It was ten years ago this October that I figured out how playing dead could save my life. I was dating a man who twice before had indicated a propensity for violence by jumping on me and putting his hands to my throat. Red flag? Sure.
When I first met him he disclosed to me he had a criminal record for domestic violence. He elaborated on how he was blamed for injuring his (then) girlfriend when he snatched her cell phone from her hand. But he told a very convincing story of how he was falsely accused and was innocent in all of it. Another red flag? Sure.
Why did I stay after his history of violence seemed to be backed by current actions? It wasn’t because I loved him. I actually had become 100% in love with his dog that he left with me while he was on the road for work. He said if I ever left him he would kill the dog. I wasn’t sure what to do but I would never let him hurt that dog.
To this day I still mourn my dog Cali–who I managed to keep with me until her natural death two years ago. She was my first child.
One night I sidestepped into a landmine. I said something wrong that triggered a response that I couldn’t have foreseen. While moments are frozen in my mind, time has been kind in blurring much of the specifics.
So Cliff notes version: I found myself being hurdled into the brick wall of the fireplace. When I fell to the ground I was strangled unconscious.
I awoke to the sensation of being rocked and heard the sounds of my aggressor sobbing and apologizing profusely. “Wendi, I’m sorry. I’m so, so sorry! I’m such a fuck up, I’m so sorry.” My head was cradled in his lap as he sat on the floor rocking back and forth.
But as my eyes slowly opened, his registered surprise and then narrowed with an enraged anger and he jumped on me. My face was pummeled and then his large hands went back to my throat, strangling me unconscious yet again.
This scenario repeated over and over–even down to the sobbing, apologizing, rocking. I tried to get away and he’d grab one of my legs and drag me like discarded trash back to where he wanted me.
Cali was barking at him, so he took her and threw her across the room and into a wall. She whimpered as she slid to the floor.

════════════════════

* **What you are asked to do**
In the account above, what did the man say he would do if the writer ever left him?

* **Stored records**
════════════════════

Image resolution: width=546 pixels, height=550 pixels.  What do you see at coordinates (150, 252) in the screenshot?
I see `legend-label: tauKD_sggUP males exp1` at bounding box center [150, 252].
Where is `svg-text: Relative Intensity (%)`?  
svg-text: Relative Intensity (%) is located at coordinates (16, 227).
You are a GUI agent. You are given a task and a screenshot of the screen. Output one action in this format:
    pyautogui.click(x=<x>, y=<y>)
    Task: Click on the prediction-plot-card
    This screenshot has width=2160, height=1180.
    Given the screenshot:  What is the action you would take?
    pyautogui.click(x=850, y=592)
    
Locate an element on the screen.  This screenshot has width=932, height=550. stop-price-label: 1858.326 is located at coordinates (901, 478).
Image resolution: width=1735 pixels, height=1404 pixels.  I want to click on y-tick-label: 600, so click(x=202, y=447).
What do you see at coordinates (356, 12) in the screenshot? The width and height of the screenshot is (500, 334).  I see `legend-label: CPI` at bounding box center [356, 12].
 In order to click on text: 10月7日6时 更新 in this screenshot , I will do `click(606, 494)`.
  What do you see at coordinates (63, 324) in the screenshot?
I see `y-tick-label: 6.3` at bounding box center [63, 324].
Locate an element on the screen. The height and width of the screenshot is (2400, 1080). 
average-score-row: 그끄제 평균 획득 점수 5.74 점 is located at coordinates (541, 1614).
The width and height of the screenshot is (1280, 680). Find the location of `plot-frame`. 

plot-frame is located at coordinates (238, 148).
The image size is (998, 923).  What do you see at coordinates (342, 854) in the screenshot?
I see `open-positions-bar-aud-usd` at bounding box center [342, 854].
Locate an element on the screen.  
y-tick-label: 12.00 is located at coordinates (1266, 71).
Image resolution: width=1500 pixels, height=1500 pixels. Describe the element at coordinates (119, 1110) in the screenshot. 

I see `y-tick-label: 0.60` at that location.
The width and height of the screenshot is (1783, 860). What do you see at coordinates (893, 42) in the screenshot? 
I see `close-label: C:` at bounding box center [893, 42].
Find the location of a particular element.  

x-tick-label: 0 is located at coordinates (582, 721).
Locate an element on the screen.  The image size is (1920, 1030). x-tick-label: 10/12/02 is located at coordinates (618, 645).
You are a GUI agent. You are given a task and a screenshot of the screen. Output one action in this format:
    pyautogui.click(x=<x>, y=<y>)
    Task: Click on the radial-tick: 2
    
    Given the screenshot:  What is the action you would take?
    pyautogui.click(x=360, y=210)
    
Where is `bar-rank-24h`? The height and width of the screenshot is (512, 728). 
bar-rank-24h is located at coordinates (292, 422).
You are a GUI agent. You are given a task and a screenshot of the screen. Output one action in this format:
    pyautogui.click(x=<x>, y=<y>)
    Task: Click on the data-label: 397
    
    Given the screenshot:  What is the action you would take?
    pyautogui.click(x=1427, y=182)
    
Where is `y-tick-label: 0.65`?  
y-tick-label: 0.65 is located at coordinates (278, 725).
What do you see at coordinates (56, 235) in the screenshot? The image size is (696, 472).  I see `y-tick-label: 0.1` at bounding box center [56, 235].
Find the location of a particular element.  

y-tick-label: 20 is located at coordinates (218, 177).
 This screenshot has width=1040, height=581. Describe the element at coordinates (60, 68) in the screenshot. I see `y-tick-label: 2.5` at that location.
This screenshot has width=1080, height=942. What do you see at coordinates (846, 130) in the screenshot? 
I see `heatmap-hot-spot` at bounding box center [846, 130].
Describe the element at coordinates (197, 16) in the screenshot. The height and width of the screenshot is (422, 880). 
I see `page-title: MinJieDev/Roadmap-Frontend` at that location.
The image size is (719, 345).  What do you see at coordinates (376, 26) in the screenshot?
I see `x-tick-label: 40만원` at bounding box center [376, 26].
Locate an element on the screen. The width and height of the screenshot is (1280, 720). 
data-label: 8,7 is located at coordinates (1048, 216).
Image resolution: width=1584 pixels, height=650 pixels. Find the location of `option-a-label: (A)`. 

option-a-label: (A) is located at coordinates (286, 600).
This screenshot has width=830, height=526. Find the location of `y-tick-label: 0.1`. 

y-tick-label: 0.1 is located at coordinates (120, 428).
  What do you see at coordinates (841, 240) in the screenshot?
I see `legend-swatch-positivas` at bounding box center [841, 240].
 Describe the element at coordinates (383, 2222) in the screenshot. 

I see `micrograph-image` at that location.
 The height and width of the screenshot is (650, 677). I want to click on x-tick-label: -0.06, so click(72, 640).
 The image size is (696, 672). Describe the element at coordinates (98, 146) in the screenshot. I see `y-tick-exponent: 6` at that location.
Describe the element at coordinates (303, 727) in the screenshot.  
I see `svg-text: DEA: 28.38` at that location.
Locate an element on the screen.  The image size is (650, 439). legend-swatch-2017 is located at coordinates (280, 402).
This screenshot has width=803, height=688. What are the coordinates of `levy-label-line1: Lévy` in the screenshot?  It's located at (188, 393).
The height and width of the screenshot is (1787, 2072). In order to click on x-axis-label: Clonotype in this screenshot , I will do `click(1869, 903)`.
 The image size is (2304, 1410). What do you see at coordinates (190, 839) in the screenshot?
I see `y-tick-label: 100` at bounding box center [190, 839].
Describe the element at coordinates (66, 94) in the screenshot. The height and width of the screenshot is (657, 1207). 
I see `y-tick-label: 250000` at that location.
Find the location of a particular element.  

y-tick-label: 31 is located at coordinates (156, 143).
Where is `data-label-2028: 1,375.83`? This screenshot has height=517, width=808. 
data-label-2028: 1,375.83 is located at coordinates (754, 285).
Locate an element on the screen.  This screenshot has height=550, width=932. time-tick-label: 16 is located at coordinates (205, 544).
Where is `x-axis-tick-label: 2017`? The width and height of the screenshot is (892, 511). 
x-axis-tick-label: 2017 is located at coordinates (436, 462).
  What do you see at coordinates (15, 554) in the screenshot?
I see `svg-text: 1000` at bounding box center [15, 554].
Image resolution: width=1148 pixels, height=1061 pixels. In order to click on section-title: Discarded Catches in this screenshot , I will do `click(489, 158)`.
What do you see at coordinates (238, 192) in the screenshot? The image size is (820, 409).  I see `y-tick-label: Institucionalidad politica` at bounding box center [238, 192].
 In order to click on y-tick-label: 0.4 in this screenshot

════════════════════

* **Answer to this task**
He said he would kill the dog.